━━━━━ Exercise materials ━━━━━
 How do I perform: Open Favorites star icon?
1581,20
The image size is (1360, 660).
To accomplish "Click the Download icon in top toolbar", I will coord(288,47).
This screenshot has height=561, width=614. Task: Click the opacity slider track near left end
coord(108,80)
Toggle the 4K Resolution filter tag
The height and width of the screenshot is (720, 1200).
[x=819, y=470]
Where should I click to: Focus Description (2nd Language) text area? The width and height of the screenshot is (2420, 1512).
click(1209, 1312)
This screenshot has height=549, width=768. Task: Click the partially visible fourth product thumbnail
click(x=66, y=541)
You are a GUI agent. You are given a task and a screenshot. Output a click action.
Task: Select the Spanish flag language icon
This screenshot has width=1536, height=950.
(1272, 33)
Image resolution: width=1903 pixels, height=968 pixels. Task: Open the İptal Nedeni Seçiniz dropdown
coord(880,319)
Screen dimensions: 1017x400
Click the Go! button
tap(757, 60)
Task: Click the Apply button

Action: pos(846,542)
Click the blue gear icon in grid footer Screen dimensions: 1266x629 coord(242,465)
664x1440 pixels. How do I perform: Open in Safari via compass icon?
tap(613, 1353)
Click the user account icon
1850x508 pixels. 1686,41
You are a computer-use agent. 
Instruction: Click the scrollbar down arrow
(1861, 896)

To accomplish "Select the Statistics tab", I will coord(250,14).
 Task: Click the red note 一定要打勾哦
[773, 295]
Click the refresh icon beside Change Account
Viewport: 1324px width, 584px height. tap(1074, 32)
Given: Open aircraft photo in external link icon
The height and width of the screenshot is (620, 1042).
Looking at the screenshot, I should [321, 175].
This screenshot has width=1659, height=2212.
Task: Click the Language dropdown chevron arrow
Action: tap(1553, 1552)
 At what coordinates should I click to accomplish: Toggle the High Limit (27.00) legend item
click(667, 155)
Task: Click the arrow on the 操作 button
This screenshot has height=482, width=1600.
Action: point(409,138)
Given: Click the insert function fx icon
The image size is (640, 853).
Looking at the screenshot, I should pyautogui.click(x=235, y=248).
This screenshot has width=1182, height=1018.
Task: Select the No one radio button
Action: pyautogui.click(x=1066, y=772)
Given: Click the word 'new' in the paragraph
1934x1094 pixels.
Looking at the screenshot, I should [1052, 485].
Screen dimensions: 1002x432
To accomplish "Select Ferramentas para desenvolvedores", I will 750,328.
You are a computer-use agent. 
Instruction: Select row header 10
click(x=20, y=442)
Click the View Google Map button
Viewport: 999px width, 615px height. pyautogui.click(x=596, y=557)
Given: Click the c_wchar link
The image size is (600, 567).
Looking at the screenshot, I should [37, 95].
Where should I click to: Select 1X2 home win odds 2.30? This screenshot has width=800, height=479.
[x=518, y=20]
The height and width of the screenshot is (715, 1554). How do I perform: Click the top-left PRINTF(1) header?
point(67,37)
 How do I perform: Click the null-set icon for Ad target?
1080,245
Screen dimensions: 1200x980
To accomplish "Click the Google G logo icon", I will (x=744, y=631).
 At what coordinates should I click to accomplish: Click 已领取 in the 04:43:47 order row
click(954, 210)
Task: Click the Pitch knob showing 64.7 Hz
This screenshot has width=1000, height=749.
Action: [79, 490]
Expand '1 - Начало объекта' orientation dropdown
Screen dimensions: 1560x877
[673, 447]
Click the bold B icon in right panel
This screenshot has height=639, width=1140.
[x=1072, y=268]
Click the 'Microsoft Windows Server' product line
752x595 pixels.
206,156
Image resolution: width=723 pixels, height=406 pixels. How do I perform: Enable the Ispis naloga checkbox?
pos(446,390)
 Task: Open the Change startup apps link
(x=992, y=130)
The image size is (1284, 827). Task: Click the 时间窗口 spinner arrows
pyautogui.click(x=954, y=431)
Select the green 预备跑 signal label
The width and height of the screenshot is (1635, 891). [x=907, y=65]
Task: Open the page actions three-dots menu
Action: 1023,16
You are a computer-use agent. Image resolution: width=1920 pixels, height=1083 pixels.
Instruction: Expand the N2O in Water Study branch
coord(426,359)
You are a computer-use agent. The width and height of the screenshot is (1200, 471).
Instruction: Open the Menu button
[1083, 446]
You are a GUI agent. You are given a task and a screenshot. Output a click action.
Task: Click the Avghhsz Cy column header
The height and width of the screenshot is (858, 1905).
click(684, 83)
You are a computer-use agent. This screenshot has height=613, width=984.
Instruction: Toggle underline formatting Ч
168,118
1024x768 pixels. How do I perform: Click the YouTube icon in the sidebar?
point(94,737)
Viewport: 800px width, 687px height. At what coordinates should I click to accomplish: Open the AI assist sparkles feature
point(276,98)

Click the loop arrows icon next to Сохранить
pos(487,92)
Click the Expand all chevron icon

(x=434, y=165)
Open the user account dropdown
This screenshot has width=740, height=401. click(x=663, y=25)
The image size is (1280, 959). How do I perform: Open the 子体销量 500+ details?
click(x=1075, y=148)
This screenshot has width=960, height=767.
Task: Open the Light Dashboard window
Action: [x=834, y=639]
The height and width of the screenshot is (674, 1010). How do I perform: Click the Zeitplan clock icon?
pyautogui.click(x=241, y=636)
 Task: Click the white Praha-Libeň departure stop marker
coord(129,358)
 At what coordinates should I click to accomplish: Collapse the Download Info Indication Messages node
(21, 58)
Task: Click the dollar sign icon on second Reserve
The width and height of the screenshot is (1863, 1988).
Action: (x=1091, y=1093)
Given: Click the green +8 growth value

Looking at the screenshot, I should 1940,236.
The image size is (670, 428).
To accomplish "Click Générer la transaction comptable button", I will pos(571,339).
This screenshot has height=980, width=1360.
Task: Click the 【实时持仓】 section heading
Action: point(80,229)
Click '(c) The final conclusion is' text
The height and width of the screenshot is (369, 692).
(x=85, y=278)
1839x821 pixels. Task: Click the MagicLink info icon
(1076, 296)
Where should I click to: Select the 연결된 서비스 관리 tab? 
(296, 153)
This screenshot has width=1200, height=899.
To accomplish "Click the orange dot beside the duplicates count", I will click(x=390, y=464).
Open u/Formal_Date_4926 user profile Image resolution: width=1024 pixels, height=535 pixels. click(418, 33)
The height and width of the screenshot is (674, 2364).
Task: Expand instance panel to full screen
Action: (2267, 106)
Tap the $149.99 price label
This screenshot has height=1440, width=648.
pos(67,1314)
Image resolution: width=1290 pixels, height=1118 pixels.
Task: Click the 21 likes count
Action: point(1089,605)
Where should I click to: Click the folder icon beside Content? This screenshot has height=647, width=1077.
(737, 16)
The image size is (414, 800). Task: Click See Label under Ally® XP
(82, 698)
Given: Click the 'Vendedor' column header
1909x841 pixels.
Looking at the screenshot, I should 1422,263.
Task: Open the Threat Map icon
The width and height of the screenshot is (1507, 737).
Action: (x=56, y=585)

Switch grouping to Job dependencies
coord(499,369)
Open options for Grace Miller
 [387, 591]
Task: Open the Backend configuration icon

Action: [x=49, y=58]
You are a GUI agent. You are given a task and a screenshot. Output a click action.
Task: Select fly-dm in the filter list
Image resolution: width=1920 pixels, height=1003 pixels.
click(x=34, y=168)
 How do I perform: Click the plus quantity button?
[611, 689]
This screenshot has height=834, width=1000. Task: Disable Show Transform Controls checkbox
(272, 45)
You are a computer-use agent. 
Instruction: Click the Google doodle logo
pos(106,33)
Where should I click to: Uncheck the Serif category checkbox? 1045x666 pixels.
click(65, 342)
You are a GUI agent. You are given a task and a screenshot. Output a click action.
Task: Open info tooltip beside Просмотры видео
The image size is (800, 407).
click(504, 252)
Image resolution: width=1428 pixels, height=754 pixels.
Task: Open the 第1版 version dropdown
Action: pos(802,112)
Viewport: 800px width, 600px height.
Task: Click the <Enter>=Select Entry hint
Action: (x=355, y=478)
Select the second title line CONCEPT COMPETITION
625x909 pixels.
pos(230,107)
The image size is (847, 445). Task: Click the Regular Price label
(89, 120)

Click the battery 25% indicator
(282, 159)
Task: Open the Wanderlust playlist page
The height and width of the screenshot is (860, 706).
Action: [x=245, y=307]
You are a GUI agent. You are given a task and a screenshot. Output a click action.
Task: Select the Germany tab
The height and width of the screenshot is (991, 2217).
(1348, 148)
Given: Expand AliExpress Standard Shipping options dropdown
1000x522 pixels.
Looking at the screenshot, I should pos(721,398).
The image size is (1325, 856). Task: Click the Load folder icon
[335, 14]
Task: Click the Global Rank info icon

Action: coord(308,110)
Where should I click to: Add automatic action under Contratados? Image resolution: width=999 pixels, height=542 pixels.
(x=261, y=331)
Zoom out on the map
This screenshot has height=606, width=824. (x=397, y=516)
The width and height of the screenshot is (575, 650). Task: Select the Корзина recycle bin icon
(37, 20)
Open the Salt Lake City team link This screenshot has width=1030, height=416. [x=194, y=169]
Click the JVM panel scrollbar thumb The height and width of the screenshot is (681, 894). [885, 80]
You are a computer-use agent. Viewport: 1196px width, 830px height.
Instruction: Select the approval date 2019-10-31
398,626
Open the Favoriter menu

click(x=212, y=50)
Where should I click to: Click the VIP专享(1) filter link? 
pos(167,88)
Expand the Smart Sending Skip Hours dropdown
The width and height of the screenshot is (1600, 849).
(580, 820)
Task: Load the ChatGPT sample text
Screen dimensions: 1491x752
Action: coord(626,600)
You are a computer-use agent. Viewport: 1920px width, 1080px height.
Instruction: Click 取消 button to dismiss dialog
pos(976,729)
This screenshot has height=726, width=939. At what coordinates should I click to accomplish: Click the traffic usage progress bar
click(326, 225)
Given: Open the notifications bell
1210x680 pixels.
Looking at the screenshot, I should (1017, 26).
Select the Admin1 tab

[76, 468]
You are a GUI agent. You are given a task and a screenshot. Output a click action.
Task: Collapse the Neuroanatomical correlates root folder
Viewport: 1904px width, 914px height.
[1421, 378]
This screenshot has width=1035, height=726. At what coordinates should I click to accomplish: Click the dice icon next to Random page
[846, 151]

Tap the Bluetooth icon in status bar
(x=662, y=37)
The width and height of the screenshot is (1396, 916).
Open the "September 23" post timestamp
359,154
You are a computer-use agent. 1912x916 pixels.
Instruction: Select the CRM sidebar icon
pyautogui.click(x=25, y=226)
━━━━━
Copy each line from the records above that includes the string "column".

Task: Click the Avghhsz Cy column header
Given: Click the 'Vendedor' column header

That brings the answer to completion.